→ TO DO
Reproduce the lines from the one containing "Task: Click the" through the one containing "Action: (233, 235)", inclusive, replacing "version line" with "release line" and leaving everything else unchanged.
** Start of DATA ROWS **
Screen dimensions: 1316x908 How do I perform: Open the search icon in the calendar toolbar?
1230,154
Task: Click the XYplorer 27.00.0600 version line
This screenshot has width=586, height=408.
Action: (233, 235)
** End of DATA ROWS **
** Start of DATA ROWS **
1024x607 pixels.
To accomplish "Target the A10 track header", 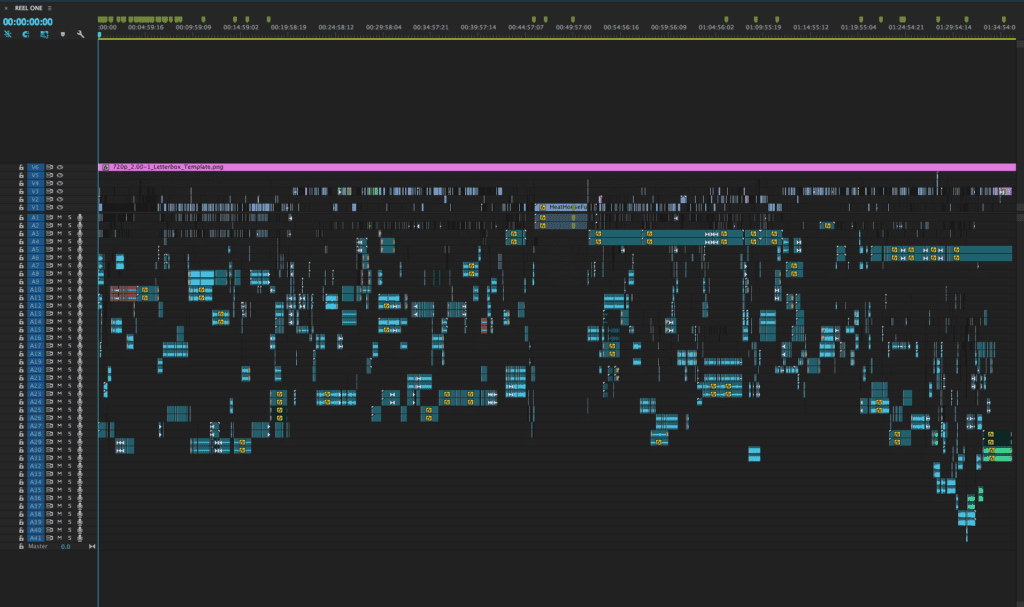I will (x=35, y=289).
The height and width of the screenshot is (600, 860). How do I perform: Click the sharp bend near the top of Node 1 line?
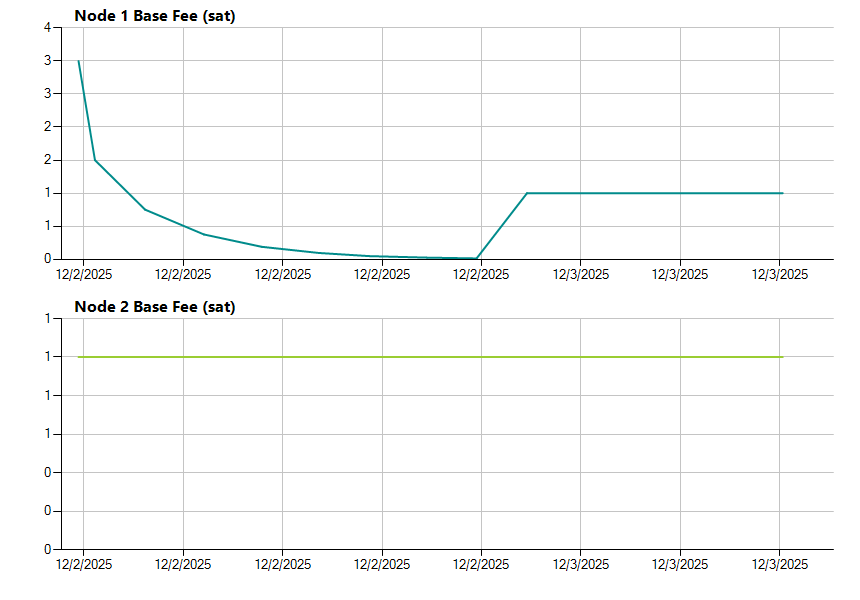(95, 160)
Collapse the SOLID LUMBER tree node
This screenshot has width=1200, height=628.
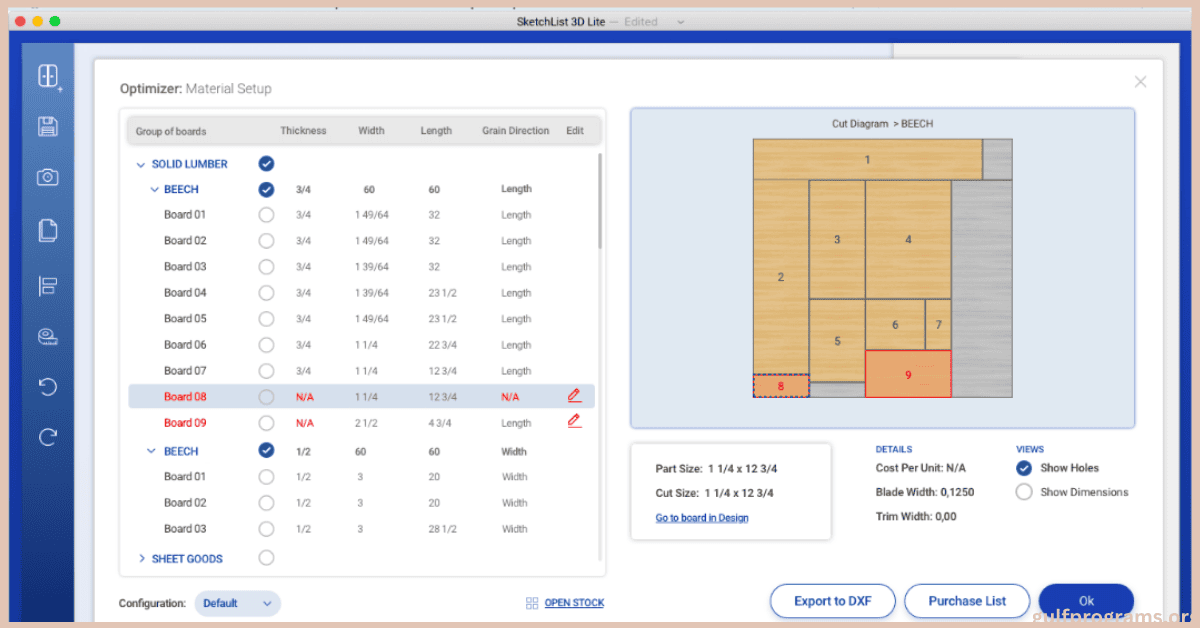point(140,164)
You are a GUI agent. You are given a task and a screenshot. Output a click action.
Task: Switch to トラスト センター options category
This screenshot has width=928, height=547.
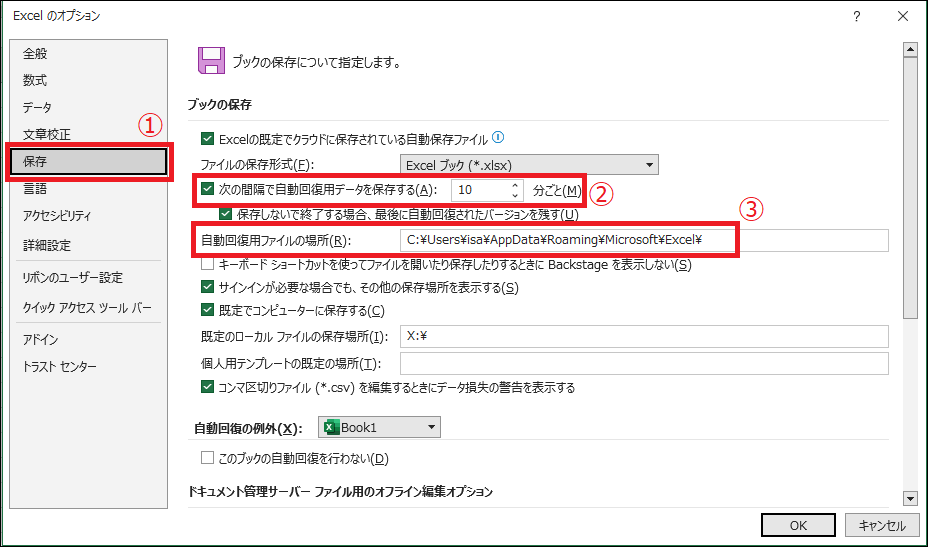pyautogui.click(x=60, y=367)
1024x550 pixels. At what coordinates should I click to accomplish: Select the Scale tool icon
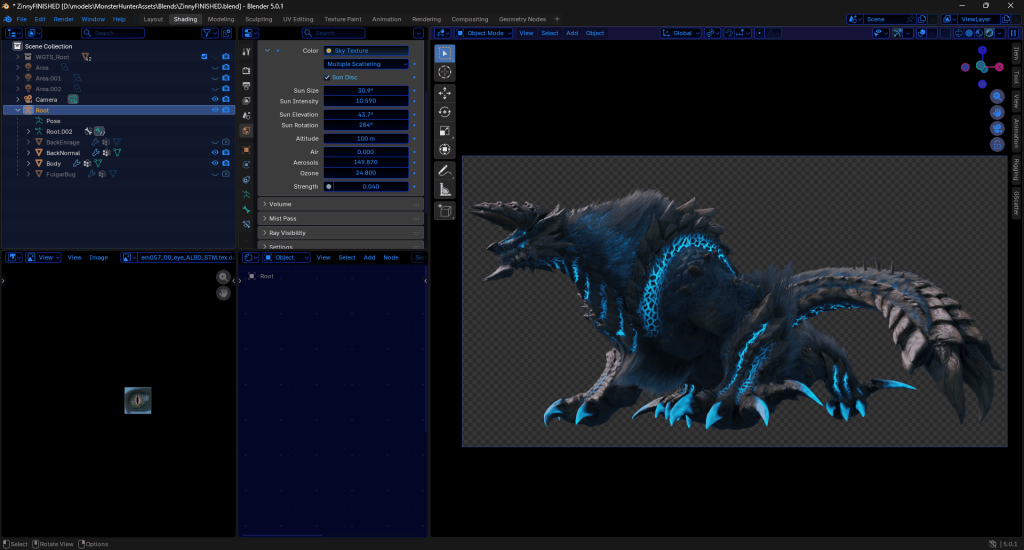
** End of DATA ROWS **
→ EXERCISE ANSWER
Task: Click the XYplorer 27.00.0600 release line
This screenshot has width=586, height=408.
Action: (233, 235)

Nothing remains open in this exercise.